ANALYSIS

 

For me the genre of the kanji-ku is the most interesting aspect of the poem. With my analysis I want to show, that the Japanese symbol really does represent an innate meaning and that it fits together with the content of the poem. I want to show how the tools support the meaning, how colour, instruction, movement and arrangement work together to create a special atmosphere and to hint at what associations Deena Larsen might have had with the word ‘Child’, when she wrote the poem.

 

When I first looked at Children’s Time the colours immediately caught my attention. The brightness of the purple, green and yellow that compose the Japanese symbol already reminded me of an image painted by a child. They create a happy atmosphere and even the links match with them.
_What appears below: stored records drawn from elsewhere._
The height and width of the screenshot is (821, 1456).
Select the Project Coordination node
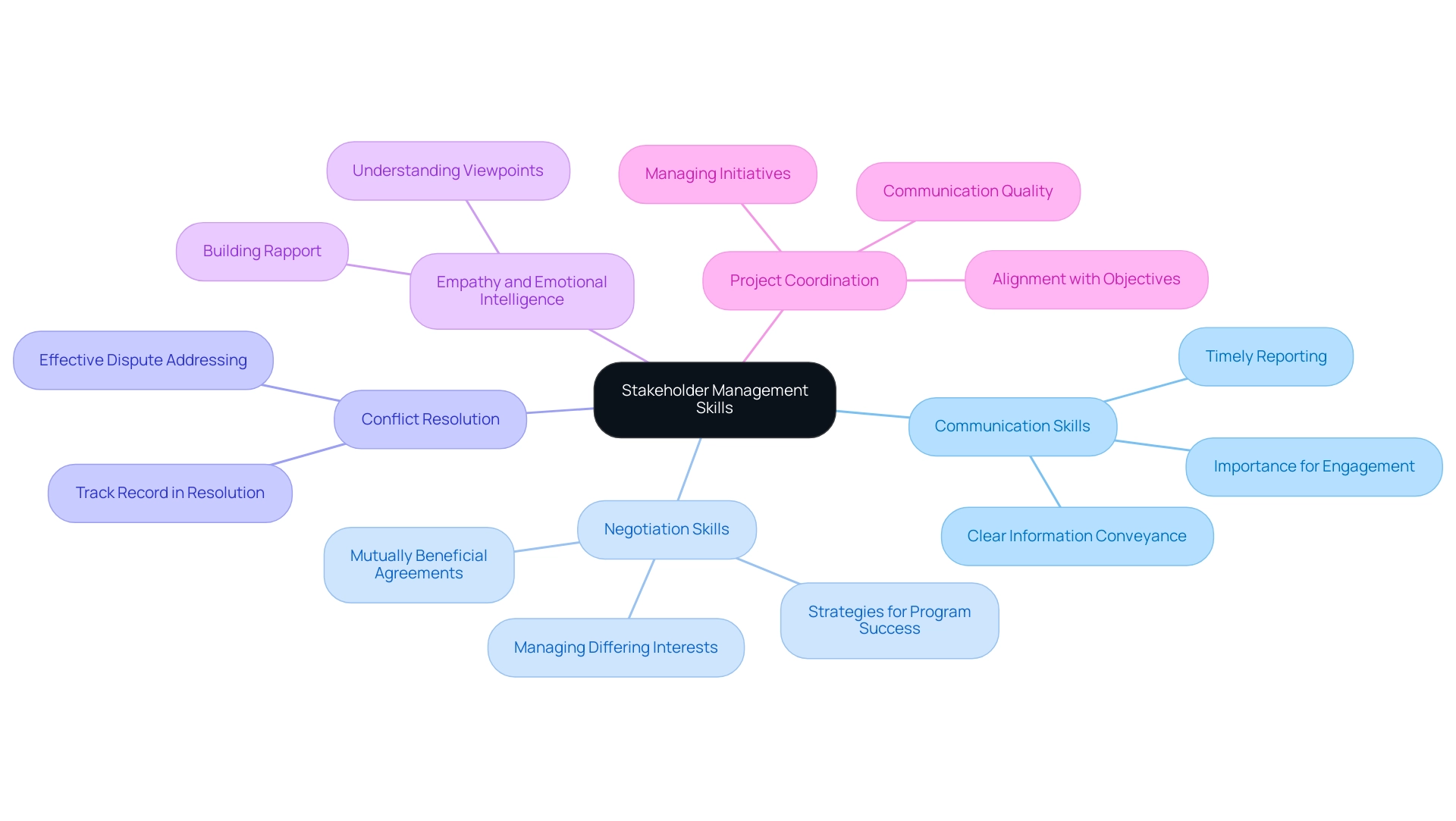click(805, 281)
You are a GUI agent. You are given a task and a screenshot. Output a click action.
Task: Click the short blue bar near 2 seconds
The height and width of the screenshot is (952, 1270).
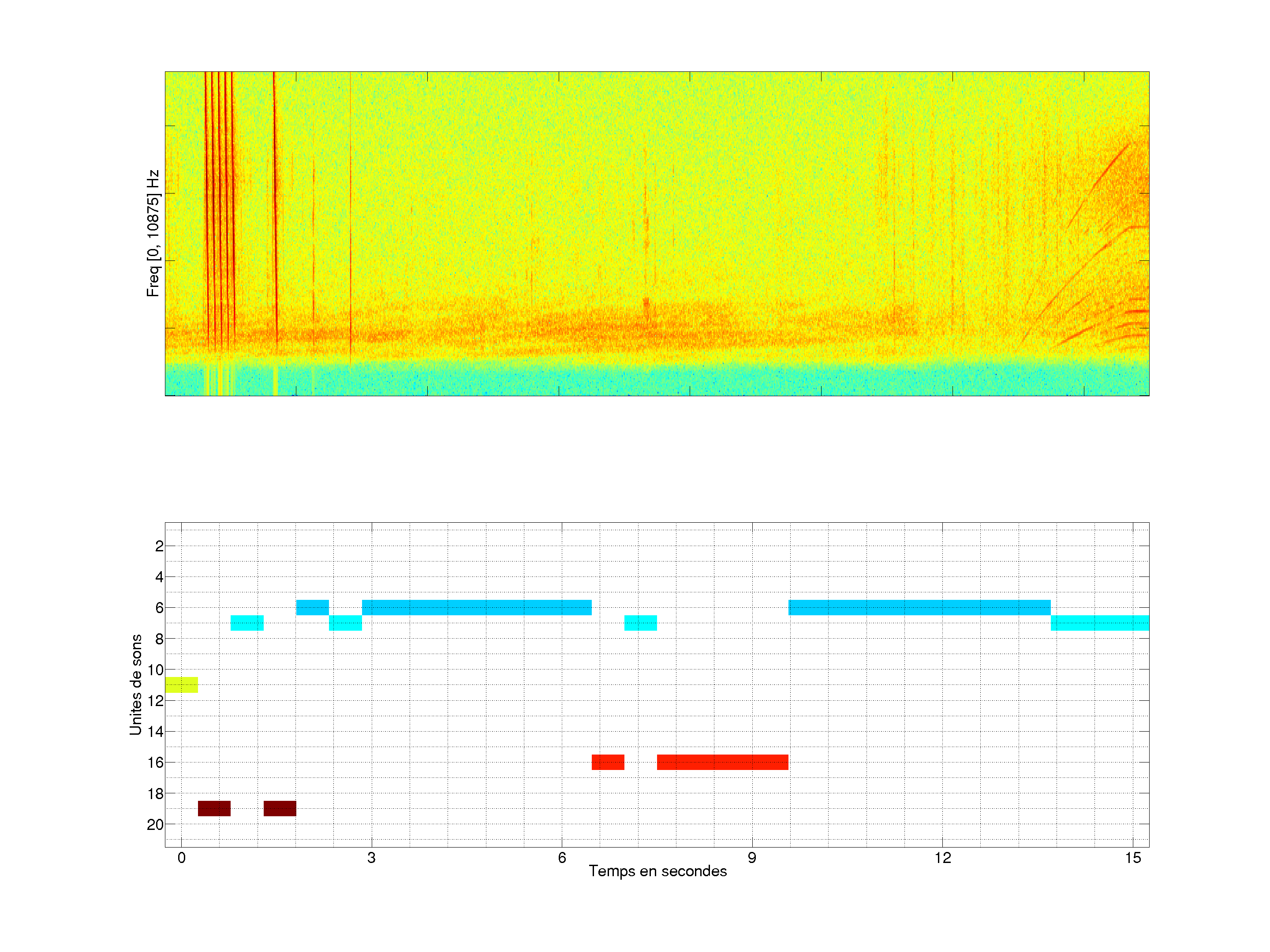pos(312,607)
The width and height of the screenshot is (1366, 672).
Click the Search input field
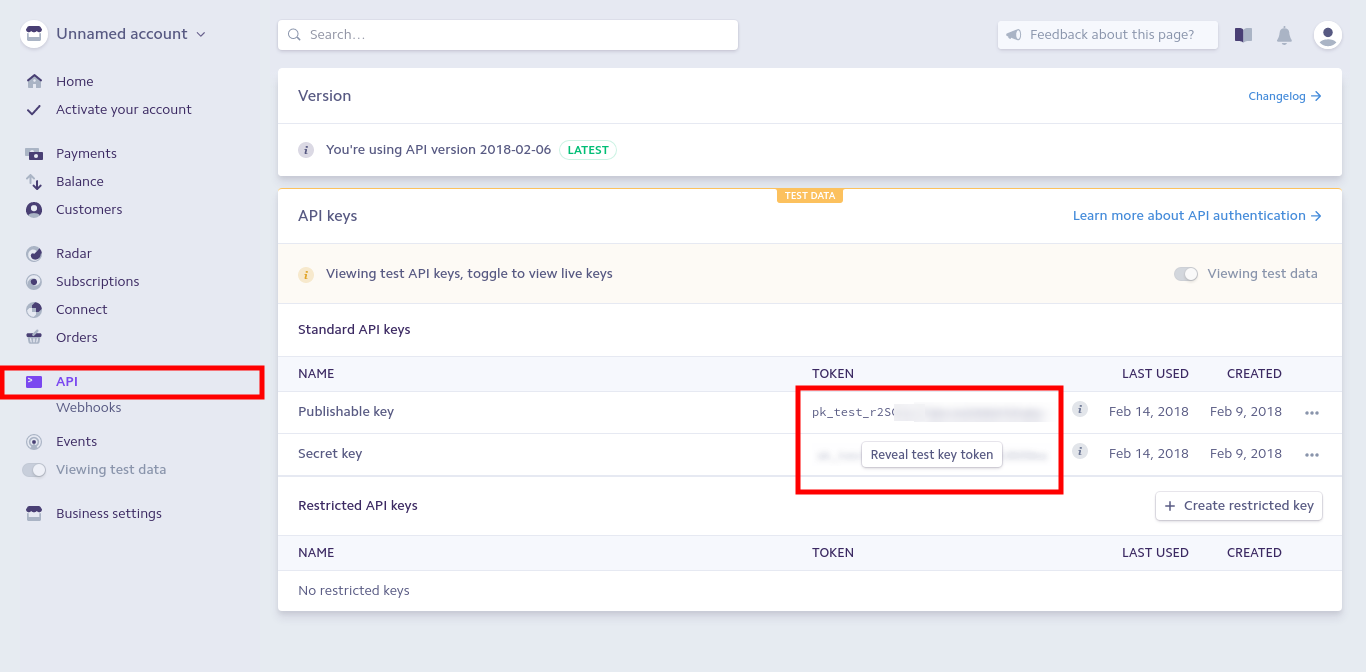click(x=508, y=35)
Before you click on one of the words of the poem they appear green. As the colour green is associated with hope and curiosity in the western culture it fits very well here. It symbolizes the hope that lies on every child and the curiosity to explore everything, which is also typical for a child. If you have explored a link it turns black though, in a symbolical way that means that there is no curiosity to see it any more. Then, when reading the text I found out that the design also perfectly matches the content of the poem. The colourful, curved lines with the blue spots sprinkled around them seem to represent the water slides of the swimming pool, the “colored tubes of air and water”.

 

In addition to the colours the image of the slide is supported by the arrangement of the content. Already the instructions, which appear when you click on the title Children’s time, are written in vocabulary associated with the swimming pool. It says that you should "slide" your mouse on the image. So just by moving your mouse you already imitate the movement of the kids at the pool and you already get the feeling that the world, or in this case, the text is passing by without having enough time to watch it closely. Still, in the instructions you also get the possibility to stop the constant movement. You can symbolically stop the slide or fall or if you want to see it like that also the growing process of a child. You can stay there in the “Children’s time”. You can “hold the mouse button down while you move the mouse. This will prevent new text from being loaded as you move the mouse pointer over the image.” [1]

 

Finally also the arrangement supports the content. The lines talking about the “hight of summer” for example are also put on the highest point of the sign and the line “legs, lives intertwined” is depicted at a place where a lot of pieces come together.  Then the depiction as a hypertext, as a network without a beginning and an end fits very well here. It shows, that children are living in the moment without thinking about the future or the past. The use of language supports this thesis, as all the words are in the present progressive, in a time that indicates movement going on at this very instant, in many cases even various movements at a time,  movements which haven’t finished yet. And even though the word ‘endless’ is mentioned quite often it remains doubtable if the movement and the poem do not finish at some point because usually childhood does not last forever.